Did you know that 80% of CEOs do not trust the efforts of their marketing teams (HubSpot, 2021). It is why they look into marketing metrics. There are numerous types of marketing metrics. However, there are way too many to focus on all of them. So which ones are the most important? Read on to learn about the metrics employers care most about.


What are Marketing Metrics?

Marketing metrics are a series of formulas that are used to determine the strength of the marketing department and other related initiatives. Metrics are essential in deciding certain paths for marketing efforts. Is it worth keeping this much money in the marketing department? Will it be more beneficial to market to new customers or current ones? These metrics can help sway final decisions in the marketing department. Marketing metrics can include the following aspects:

  • Total Cost of Marketing
  • Salaries
  • Overhead
  • Revenue
  • Customer Acquisitions

Most employers are looking into the costs of their marketing efforts and comparing them directly to the outcome from these metrics. They ask the question of whether it is truly worth investing the time and money into these areas. It often includes labor costs and management costs (if internal), agency fees (if external), and platform advertising costs.

Marketing Metrics

Six Important Marketing Metrics

1. Customer Acquisition Cost (CAC)

Formula: Sales and Marketing Costs / New Customers = Customer Acquisition Cost

Customer acquisition cost is important because it shows how much the company is spending on average per customer. The company takes the amount spent on marketing over a certain period of time and divides it by the number of customers they acquired during this same time period. The lower the company's customer acquisition cost means the company is working at the most efficient level possible. 

Example:

Customer Acquisition Cost

2. Marketing Percentage of Customer Acquisitions Cost

Formula: Marketing Cost / Sales and Marketing Costs = Marketing Percentage of Customer Acquisitions Cost

The metric above is used to determine the total percentage of marketing cost compared to the percentage of customer acquisitions. The formula helps to break down the whole marketing team's performance and overall impact on the customer acquisition cost. It also helps to separate the marketing team from the sales team. The percentage can help point out which department is lagging behind.

Example:

Life-time Customer Value

3. Ratio of Customer Lifetime Value to CAC (LTV:CAC)

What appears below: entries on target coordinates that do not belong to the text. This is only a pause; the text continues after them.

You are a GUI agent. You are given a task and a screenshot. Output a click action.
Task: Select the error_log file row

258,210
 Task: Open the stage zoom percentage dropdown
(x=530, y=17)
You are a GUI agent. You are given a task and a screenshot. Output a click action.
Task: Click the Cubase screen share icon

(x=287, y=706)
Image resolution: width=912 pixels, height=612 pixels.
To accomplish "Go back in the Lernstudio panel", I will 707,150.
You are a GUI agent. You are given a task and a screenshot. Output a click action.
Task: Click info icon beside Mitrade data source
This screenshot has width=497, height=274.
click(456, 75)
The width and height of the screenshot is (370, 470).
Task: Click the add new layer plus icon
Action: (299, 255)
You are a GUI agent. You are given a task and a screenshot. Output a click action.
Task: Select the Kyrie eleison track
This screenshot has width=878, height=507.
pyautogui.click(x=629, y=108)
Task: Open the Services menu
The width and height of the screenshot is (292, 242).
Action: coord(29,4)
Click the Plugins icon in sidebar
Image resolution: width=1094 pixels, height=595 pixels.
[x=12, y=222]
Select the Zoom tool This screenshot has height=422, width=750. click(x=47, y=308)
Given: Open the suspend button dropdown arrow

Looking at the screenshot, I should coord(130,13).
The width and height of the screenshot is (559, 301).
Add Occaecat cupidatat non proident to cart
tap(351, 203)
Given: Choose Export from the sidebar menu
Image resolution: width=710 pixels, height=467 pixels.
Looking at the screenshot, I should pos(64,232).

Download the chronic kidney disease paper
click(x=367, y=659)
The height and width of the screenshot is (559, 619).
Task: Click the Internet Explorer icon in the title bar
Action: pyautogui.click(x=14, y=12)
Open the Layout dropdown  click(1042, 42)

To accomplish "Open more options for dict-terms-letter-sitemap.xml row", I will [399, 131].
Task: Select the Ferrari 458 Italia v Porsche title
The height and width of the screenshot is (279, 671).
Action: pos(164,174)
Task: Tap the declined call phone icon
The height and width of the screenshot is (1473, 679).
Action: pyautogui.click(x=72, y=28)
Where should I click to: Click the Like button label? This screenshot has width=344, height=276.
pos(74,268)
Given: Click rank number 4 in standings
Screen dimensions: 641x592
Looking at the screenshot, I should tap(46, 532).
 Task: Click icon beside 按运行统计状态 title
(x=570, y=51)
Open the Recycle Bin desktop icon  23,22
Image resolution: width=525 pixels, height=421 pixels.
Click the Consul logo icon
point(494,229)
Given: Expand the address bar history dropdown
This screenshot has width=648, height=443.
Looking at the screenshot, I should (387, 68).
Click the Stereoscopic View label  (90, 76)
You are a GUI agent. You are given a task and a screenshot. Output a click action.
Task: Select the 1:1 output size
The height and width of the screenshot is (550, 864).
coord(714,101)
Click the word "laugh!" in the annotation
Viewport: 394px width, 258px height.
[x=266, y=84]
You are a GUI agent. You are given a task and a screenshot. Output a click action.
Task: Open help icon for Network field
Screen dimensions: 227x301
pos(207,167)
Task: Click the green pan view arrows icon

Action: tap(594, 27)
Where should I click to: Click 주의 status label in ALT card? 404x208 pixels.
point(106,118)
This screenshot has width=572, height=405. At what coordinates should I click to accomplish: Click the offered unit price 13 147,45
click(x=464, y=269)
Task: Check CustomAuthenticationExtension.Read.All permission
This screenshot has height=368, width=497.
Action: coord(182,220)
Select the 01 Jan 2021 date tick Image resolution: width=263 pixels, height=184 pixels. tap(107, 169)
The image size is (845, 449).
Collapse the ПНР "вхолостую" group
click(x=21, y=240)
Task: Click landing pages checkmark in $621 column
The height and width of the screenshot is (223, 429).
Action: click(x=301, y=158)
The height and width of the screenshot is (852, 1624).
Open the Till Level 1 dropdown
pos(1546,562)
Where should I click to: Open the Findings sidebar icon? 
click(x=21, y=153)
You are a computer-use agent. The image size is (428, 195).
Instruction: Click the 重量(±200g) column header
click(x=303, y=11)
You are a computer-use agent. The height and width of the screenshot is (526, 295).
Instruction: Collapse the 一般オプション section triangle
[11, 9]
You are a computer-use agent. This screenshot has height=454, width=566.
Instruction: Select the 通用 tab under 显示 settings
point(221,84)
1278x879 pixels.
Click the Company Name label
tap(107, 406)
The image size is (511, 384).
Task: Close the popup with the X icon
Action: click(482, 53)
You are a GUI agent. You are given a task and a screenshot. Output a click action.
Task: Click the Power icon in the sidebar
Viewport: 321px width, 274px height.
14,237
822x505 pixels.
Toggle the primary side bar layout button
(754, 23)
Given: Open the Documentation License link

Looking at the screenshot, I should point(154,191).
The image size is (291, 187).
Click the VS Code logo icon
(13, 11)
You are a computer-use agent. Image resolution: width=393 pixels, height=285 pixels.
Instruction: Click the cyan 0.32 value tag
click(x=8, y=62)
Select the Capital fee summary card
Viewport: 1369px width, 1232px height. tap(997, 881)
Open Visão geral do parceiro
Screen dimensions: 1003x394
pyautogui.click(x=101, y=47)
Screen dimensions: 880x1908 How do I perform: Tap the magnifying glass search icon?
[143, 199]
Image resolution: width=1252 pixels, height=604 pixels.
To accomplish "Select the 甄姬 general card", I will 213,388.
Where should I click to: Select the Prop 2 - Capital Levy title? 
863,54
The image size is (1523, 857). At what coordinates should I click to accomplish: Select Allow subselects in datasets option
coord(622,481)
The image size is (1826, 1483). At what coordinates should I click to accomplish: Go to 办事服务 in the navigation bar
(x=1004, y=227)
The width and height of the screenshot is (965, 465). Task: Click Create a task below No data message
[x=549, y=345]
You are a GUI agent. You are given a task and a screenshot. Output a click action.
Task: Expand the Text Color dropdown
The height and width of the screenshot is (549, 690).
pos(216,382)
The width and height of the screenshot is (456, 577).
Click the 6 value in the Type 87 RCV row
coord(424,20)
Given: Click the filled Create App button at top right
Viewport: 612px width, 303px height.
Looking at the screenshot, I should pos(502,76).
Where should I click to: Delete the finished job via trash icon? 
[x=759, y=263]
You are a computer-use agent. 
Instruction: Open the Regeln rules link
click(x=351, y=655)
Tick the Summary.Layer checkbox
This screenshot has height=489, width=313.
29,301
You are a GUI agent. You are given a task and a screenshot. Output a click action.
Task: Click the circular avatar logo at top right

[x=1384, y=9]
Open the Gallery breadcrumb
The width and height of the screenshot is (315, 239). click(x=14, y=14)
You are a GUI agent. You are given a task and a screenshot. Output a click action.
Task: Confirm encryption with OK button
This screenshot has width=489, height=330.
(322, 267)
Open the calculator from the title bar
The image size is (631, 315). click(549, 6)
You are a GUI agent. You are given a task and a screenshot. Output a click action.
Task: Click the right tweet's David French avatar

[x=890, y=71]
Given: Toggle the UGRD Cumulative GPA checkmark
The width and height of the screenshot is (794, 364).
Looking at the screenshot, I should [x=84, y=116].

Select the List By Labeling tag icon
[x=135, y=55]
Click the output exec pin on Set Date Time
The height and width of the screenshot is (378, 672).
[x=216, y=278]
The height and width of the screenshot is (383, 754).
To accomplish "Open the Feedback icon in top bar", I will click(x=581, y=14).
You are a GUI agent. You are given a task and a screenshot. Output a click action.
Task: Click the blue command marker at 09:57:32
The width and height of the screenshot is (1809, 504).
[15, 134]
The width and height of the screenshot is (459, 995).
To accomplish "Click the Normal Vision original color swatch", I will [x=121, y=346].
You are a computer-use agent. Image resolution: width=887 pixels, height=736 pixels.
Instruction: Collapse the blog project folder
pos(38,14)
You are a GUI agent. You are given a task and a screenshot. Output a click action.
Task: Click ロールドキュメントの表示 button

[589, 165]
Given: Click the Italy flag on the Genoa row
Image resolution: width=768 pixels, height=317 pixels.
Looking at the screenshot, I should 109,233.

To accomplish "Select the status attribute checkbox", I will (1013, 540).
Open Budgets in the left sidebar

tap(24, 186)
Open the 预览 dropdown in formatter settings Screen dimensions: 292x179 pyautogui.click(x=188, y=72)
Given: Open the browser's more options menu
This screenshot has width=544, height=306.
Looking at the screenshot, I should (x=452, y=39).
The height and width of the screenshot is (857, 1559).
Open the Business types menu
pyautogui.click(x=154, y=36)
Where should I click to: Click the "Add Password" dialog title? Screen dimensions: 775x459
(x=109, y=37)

Formula: (Lifetime Value {LTV} = [Revenue the customer pays in a period - gross margin]Estimated churn percentage for that customer):(Customer Acquisition Cost = Sales and Marketing Costs / New Customers) or (Lifetime value: Customer Acquisition Cost)

Ratio of customer lifetime value to customer acquisition cost is critical to looking into the differences between acquiring new customers and keeping any of the existing ones. The ratio compares the differences between the two, and helps to make a decision on whether it is best to keep the marketing strategy that is currently being used. The higher the ratio, the better the ROI. However, it shouldn’t be too high, because the company should still be investing a decent amount on new customers.

Example:

Ratio of Customer Lifetime Value to CAC (LTV:CAC)

4. Time to Payback CAC

Formula: (Customer Acquisition Cost = Sales and Marketing Costs / New Customers) / (Margin-Adjusted Revenue) = Time to Payback CAC

Time to payback customer acquisition cost is used to determine the amount of time that it takes to make back the money that is spent on acquiring new customers. The key is to get these customers to make back the amount spent within a year's time. The quicker the return on CAC, the quicker the company can truly begin making money off of those customers.

Example: 

Time to Payback CAC

5. Marketing Originated Customer Percentage

Formula: New customers started as a marketing lead / New customers in a month = Marketing Originated Customer %

Marketing originated customer percentage is used to separate the customers that come directly from the use of the company’s marketing strategy and the company’s marketing efforts. The higher the percentage means the marketing efforts are paying off. The difference in this percentage can be seen between a marketing strategy that is focused more on an outside sales team and an inside sales support when compared to a strategy with inside sales and lead focused marketing team.

Example:

Marketing Influenced Customer %

6. Marketing Influenced Customer Percentage

Formula: Total new customers that interacted with marketing / Total new customers = Marketing Influenced Customer %

Marketing influenced customer percentage takes into account all of the customers that have come into contact with any aspect of marketing, whether or not it influenced their purchase decision. The main objective of this metric is to look into the impact that the marketing may have had on a lead. It allows for a bigger picture view, allowing us to look further into the impact that the marketing campaign has on new customers and possible new leads.

Example:

Marketing Influenced Customer Percentage

Importance of Marketing Metrics

Though there are lots of different metrics for marketing out there, the six that we just discussed are considered the most important. They are used to measure the cost compared to the success of the marketing efforts. Whether it’s the cost compared to new customer acquisition or the ratio of lifetime of customers compared to new customer acquisitions, each metric helps the CEO see both how the company’s marketing efforts are working and if it is worth keeping the marketing department the way that it is.